There's a quick RevisionSet replacement here that turns it into a kit. It should be much faster. I did not fully test it, but it worked with all the tests that I did. There are undoubtedly other ways to speed up the process, but I think it really helps, because it actually uses a fast implementation of sets, rather than doing loops in Python that the source code executed in functions like __sub__ and __and__ . The only problem is that the iterator is not sorted. You may need to slightly modify the code to account for this. I'm sure there are other ways to improve this, but hopefully this will give you a good start.
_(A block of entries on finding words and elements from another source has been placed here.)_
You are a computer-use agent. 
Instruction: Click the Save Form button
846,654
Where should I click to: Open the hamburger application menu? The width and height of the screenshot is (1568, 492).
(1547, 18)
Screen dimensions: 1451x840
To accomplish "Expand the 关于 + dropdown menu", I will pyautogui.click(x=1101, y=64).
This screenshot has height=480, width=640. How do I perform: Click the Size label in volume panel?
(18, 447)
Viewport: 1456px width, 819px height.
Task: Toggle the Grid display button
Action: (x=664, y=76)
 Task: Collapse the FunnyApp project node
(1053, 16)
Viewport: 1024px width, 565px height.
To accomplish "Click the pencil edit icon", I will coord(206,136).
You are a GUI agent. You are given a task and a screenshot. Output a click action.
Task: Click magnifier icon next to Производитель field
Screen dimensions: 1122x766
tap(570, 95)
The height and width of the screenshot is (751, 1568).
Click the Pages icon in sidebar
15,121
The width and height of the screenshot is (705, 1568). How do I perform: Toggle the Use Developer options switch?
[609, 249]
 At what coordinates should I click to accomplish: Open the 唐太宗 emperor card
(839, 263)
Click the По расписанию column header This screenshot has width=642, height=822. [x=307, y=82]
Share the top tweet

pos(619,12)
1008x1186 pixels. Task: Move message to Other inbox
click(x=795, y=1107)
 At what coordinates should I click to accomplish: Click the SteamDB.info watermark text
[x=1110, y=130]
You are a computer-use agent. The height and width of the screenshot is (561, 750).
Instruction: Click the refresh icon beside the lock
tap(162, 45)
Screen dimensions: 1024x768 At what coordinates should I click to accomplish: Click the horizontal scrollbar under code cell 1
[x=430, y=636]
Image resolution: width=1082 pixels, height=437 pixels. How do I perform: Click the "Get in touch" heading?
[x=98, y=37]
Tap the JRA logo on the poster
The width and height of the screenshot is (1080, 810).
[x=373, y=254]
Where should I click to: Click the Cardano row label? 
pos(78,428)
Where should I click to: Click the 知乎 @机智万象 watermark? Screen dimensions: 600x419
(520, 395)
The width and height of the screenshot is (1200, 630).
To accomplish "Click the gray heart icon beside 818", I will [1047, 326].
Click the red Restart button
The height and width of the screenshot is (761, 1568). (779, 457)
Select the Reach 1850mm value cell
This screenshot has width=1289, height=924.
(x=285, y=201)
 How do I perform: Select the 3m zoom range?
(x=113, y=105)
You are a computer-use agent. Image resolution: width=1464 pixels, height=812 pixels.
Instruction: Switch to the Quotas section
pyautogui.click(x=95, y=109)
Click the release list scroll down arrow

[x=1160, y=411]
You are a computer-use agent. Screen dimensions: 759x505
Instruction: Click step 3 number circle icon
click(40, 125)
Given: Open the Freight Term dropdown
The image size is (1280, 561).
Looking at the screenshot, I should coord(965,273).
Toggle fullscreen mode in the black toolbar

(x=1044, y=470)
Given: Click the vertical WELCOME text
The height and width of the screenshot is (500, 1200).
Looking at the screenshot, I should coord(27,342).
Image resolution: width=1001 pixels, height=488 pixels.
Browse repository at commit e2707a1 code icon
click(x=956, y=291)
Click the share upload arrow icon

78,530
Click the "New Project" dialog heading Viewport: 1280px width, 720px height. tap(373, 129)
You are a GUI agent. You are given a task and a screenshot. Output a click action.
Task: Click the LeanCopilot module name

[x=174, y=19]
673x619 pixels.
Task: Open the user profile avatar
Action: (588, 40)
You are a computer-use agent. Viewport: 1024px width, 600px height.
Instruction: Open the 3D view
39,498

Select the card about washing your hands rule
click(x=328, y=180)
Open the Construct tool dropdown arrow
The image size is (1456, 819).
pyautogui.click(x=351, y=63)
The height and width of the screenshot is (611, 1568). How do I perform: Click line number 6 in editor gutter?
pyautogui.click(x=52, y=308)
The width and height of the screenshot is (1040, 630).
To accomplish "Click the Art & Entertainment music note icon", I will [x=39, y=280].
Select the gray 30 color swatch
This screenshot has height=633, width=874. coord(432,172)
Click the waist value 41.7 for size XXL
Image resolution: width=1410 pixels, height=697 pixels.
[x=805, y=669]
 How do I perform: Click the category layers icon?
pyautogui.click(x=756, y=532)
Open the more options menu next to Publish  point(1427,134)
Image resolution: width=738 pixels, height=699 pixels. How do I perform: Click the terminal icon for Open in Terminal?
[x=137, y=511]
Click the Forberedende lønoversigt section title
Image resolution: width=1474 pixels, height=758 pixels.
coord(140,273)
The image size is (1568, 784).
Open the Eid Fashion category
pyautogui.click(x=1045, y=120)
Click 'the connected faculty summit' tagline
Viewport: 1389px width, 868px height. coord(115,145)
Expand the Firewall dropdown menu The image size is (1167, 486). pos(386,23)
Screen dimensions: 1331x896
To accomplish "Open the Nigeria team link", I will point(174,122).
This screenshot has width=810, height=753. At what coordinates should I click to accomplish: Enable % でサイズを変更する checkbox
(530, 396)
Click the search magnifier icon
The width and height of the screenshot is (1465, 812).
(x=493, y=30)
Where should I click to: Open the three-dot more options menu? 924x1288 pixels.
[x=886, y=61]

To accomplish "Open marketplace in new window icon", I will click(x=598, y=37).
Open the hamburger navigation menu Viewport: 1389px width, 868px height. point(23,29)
class RevisionSet(set): """ A set of revisions, held in dictionary form for easy manipulation. If we were to rewrite this script for Python 2.3+, we would subclass this from set (or UserSet). As this class does not include branch information, it assumed that one instance will be used per branch. """ def __init__(self, parm): """Constructs a RevisionSet from a string in property form, or from a dictionary whose keys are the revisions. Raises ValueError if the input string is invalid.""" revision_range_split_re = re.compile('[-:]') if isinstance(parm, set): print "1" self.update(parm.copy()) elif isinstance(parm, list): self.update(set(parm)) else: parm = parm.strip() if parm: for R in parm.split(","): rev_or_revs = re.split(revision_range_split_re, R) if len(rev_or_revs) == 1: self.add(int(rev_or_revs[0])) elif len(rev_or_revs) == 2: self.update(set(range(int(rev_or_revs[0]), int(rev_or_revs[1])+1))) else: raise ValueError, 'Ill formatted revision range: ' + R def sorted(self): return sorted(self) def normalized(self): """Returns a normalized version of the revision set, which is an ordered list of couples (start,end), with the minimum number of intervals.""" revnums = sorted(self) revnums.reverse() ret = [] while revnums: s = e = revnums.pop() while revnums and revnums[-1] in (e, e+1): e = revnums.pop() ret.append((s, e)) return ret def __str__(self): """Convert the revision set to a string, using its normalized form.""" L = [] for s,e in self.normalized(): if s == e: L.append(str(s)) else: L.append(str(s) + "-" + str(e)) return ",".join(L)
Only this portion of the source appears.